Anoreksiyadan ölen ünlüler

  • Ana Carolina Reston - Brezilyalı model, 22 yaşında;
  • Debbie Barem - İngiliz yazar, 26 yaşında öldü;
  • Jeremy Glitzer - erkek model, 38 yaşında;
  • Isabelle Caro - Fransız model, 28 yaşında;
  • Karen Carpenter - Amerikalı şarkıcı, 33 yaşında;
  • Christy Heinrich - Amerikalı jimnastikçi, 22 yaşında;
  • Lena Zavaroni - İskoç şarkıcı, 36 yaşında;
  • Luisel Ramos - Uruguaylı model, 22 yaşında;
  • Mayara Galvao Vieira - Brezilyalı model, 14 yaşında;
  • Peaches Geldof - İngiliz model, gazeteci, 25 yaşında;
  • Hila Elmaliah - İsrailli model, 34 yaşında;
  • Eliana Ramos, 18 yaşında Uruguaylı bir modeldir.

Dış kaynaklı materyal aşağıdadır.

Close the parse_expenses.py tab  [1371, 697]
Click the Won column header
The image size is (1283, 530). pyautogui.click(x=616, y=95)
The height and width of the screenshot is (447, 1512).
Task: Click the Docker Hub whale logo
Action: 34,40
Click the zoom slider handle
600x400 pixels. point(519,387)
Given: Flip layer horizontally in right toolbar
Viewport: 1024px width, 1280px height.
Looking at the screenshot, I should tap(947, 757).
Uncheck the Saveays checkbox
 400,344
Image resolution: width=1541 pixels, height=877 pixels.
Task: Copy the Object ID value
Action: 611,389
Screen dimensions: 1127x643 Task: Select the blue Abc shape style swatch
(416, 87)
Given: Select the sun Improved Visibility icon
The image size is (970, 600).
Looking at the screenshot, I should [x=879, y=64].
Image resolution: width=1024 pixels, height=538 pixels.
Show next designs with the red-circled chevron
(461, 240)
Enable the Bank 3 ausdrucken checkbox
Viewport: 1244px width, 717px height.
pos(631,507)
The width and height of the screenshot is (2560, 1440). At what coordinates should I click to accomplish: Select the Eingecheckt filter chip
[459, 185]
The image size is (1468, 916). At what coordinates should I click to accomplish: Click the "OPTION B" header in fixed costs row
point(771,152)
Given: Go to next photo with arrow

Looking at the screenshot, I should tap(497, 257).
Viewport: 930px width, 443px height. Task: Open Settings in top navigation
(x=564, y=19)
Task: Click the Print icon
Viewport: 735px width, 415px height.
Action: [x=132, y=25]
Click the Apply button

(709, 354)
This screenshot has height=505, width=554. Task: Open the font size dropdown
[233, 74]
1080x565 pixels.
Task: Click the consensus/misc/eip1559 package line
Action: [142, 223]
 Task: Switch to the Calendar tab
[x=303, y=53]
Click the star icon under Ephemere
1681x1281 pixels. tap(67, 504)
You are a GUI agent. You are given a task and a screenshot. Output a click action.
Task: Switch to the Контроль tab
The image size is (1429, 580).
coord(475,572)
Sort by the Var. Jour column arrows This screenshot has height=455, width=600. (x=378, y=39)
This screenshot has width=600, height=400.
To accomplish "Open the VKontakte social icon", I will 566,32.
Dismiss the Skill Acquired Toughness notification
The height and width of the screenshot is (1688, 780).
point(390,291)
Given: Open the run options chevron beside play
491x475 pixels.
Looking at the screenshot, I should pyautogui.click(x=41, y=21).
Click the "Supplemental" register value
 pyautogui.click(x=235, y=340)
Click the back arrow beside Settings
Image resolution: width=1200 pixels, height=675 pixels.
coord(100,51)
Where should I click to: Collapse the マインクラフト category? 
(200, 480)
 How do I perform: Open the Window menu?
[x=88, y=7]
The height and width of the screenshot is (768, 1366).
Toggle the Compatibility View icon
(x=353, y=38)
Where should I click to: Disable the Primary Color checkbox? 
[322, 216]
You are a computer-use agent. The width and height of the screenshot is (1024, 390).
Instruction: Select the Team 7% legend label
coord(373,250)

Geçtiğimiz birkaç yılda, anoreksiya çok sayıda insanı rehin aldı; bunların çoğu dengesiz bir ruha sahip genç kızlardı. Buradaki tehlike, birçok hastanın kendilerini bu şekilde değerlendirmeyi reddetmesi ve gönüllü olarak tedavi görmemesidir. Bütün bunlar sadece distrofi ve protein-enerji eksikliğiyle bitmiyor - böyle bir teşhisle ölümler nadir olmaktan çok uzak hale geldi. Bu sendromdan muzdarip olan insan sayısının giderek arttığını gösteren istatistikler, kurbanları çoğunlukla gençler olan toplumun empoze ettiği güzellik standartları hakkında düşünmemizi sağlıyor.